5. S’agissant de la demande faite par l’Assemblée parlementaire au Comité des Ministres d’inviter les Etats membres à promouvoir la reconnaissance des droits culturels des minorités dans leur législation nationale, le CDDH rappelle que, dans le cadre des mécanismes de suivi de la convention-cadre et de la Charte européenne des langues régionales ou minoritaires, le Comité des Ministres adopte régulièrement des recommandations à l’intention de telle ou telle Partie concernant la promotion des cultures et langues minoritaires. Ce faisant, il tient dûment compte des recommandations pertinentes du Congrès des pouvoirs locaux et régionaux du Conseil de l’Europe.
6. Le CDDH fait sienne l’affirmation selon laquelle la «promotion de la pureté ethnique» n’a pas sa place dans une société démocratique, dont l’une des caractéristiques importantes et largement répandues est la diversité. Il condamne fermement toutes les manifestations de haine et incitations à la haine et à la tension entre différentes populations.

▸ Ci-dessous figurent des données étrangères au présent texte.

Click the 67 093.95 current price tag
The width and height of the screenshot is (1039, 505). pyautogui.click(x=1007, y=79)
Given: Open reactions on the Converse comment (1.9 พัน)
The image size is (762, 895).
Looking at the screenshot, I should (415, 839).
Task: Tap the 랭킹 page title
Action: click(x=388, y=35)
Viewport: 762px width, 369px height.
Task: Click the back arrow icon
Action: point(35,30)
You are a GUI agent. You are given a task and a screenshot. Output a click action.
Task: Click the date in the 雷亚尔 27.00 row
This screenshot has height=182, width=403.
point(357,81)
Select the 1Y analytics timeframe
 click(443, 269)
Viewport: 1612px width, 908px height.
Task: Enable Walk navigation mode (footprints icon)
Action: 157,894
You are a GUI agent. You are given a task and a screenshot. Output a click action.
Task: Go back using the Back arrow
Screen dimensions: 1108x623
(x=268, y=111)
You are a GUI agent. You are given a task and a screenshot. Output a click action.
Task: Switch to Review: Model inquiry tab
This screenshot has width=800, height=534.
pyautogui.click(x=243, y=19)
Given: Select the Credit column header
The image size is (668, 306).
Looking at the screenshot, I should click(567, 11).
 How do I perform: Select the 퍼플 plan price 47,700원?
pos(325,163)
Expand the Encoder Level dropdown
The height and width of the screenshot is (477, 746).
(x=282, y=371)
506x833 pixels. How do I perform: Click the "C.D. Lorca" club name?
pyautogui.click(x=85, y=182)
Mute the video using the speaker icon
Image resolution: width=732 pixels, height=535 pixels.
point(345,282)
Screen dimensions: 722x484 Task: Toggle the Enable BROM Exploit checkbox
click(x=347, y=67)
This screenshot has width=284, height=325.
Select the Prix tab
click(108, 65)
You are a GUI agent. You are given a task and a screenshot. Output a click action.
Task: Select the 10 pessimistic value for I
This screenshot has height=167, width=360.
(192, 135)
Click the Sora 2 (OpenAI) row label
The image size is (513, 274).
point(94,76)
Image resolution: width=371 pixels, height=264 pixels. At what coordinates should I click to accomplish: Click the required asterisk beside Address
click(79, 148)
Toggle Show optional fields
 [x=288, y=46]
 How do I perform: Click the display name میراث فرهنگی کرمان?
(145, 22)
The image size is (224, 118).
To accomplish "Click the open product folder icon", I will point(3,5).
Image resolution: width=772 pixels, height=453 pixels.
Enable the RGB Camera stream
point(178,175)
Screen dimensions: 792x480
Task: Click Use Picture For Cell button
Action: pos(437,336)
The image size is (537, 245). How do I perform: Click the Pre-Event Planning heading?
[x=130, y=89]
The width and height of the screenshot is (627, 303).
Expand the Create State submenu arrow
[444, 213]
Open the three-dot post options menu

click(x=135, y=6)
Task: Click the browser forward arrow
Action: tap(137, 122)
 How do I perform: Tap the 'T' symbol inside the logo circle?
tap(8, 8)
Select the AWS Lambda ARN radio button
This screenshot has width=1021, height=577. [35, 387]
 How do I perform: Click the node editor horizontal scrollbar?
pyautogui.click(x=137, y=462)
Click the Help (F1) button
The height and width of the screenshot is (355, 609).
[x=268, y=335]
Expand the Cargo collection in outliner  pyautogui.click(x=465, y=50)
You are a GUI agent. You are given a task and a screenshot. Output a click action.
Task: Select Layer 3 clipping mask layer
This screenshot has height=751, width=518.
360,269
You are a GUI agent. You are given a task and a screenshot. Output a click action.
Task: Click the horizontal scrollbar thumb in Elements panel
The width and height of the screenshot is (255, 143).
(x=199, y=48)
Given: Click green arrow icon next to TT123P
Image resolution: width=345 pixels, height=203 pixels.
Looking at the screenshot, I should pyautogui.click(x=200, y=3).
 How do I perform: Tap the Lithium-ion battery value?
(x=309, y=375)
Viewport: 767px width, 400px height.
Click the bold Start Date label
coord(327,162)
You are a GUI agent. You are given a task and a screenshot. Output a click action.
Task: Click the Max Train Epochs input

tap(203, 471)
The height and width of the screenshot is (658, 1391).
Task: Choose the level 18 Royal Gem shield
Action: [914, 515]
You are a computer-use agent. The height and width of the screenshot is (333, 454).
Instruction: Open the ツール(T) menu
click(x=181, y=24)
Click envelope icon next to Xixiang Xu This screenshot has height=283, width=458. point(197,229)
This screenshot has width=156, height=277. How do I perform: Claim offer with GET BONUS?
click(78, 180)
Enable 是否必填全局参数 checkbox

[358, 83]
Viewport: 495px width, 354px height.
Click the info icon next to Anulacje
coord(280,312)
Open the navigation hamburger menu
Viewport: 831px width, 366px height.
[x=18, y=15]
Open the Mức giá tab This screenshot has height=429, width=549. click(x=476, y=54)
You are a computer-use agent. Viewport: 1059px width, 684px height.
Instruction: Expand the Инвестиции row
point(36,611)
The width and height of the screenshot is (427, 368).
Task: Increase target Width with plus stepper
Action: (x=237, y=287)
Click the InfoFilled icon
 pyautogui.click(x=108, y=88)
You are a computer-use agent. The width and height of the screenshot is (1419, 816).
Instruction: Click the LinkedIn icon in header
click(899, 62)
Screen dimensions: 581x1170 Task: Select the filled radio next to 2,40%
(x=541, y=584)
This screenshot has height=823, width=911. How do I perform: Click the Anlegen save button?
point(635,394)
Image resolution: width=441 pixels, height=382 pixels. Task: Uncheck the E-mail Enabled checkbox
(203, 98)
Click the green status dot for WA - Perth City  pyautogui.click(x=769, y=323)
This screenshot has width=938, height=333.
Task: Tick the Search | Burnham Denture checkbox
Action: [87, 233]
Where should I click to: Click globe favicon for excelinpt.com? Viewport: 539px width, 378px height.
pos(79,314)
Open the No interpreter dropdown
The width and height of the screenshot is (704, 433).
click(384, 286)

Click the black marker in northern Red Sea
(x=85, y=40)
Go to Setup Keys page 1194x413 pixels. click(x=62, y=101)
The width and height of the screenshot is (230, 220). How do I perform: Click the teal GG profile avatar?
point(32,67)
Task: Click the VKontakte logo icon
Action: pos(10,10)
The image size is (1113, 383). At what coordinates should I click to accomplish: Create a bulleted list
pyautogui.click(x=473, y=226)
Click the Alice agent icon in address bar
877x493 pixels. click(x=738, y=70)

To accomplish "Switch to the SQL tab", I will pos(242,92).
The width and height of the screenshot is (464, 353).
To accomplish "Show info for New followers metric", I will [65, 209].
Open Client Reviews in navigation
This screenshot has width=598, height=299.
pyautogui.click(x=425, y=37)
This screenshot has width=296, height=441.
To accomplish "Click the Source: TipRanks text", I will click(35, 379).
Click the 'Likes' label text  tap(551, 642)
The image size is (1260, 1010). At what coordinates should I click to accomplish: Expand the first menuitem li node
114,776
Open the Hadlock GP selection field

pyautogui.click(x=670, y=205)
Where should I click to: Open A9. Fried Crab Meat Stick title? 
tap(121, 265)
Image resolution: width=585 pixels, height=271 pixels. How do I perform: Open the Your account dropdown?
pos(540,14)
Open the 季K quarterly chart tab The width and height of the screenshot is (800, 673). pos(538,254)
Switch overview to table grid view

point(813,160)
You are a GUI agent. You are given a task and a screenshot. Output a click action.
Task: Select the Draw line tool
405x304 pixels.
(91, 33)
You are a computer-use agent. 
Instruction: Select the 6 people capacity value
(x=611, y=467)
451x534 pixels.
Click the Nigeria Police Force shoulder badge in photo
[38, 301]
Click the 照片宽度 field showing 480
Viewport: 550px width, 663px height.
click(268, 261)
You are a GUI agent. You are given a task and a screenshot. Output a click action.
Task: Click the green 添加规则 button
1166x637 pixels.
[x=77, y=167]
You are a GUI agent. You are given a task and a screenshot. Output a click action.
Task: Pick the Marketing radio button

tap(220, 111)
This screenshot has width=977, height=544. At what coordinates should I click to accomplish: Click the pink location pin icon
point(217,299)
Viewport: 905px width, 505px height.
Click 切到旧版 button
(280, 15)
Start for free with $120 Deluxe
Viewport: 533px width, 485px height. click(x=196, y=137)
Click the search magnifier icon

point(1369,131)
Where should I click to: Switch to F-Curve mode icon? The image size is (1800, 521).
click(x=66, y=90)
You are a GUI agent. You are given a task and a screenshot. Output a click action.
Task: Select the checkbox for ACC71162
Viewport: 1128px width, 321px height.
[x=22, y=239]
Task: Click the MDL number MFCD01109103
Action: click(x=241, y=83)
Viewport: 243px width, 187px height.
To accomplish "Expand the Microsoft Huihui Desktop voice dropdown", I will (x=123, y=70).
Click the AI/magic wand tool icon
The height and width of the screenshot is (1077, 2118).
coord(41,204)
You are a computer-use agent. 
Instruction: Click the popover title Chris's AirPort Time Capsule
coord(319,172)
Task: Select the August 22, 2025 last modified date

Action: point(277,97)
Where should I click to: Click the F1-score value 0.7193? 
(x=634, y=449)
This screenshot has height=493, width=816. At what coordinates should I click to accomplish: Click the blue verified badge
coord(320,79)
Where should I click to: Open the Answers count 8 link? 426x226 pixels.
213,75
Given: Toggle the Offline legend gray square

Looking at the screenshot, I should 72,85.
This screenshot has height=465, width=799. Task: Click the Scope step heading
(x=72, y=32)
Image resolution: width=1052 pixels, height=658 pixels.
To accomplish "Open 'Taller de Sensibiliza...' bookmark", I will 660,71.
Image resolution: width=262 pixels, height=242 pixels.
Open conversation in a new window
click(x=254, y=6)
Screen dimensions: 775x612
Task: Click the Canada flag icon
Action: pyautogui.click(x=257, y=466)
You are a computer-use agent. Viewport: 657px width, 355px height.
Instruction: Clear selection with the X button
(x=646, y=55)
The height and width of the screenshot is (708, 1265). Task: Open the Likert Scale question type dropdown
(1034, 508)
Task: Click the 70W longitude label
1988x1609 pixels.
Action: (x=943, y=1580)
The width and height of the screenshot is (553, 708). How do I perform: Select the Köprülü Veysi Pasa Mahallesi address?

7. Il rappelle ses travaux sur les droits de l’homme dans une société multiculturelle, dans lesquels il a notamment abordé le problème du «discours de haine»Note. Il note également que, bien qu’il faille maintenir et développer les efforts visant à protéger et promouvoir les droits des personnes appartenant à des minorités nationales, il importe aussi de veiller à ce que des efforts soient également accomplis pour faciliter les contacts entre toutes les personnes, quelle que soit leur identité ethnique, culturelle, linguistique ou religieuse, conformément à l’article 6 de la convention-cadreNote et à l’article 7.3 de la Charte européenne des langues régionales ou minoritairesNote.
8. Notant que l’Assemblée parlementaire appelle à faire en sorte que les Constitutions nationales facilitent l’intégration des citoyens dans une entité civique et multiculturelle, le CDDH souligne que, bien que les traditions et contextes constitutionnels diffèrent, tous les Etats membres sont attachés à l’intégration de leurs citoyens dans les processus décisionnels et au développement d’une société inclusive et cohésive, qui respecte entièrement le principe de non-discrimination. Il rappelle que le DH-MIN procède à des échanges d’expériences sur différents moyens d’atteindre ces objectifs.
9. Quant à l’invitation de l’Assemblée au Comité des Ministres d’élaborer des lignes directrices pouvant contribuer au développement des relations entre un Etat et ses minorités résidant dans un autre Etat, y compris les Etats voisins, le CDDH rappelle que, conformément à l’article 18 de la convention-cadre, les Parties doivent s’efforcer de conclure si nécessaire des accords bilatéraux et multilatéraux avec ces Etats pour assurer une protection appropriée. Le CDDH estime en tout état de cause que, avant toute décision relative à l’élaboration de lignes directrices, il serait très utile de demander au DH-MIN d’analyser la valeur ajoutée respective des travaux actuellement menés dans ce domaine par, notamment, la Commission de VeniseNote, le comité consultatif de la convention-cadre, le Comité d’experts de la Charte européenne des langues régionales ou minoritaires et le haut-commissaire pour les minorités nationales de l’OSCE.
10. Enfin, le CDDH attire l’attention sur l’éventail d’idées très utiles contenues dans le rapport de M. Jean-Claude Juncker (avril 2006). Ce texte reconnaît la nécessité de développer la coopération entre le Conseil de l’Europe et l’Union européenne concernant les droits des personnes appartenant à des minorités nationales et souligne la compétence toute particulière du Conseil de l’Europe dans ce domaineNote. Le CDDH espère que le Comité des Ministres, dans les suites à donner au rapport Juncker, accordera la place nécessaire à cette coopération.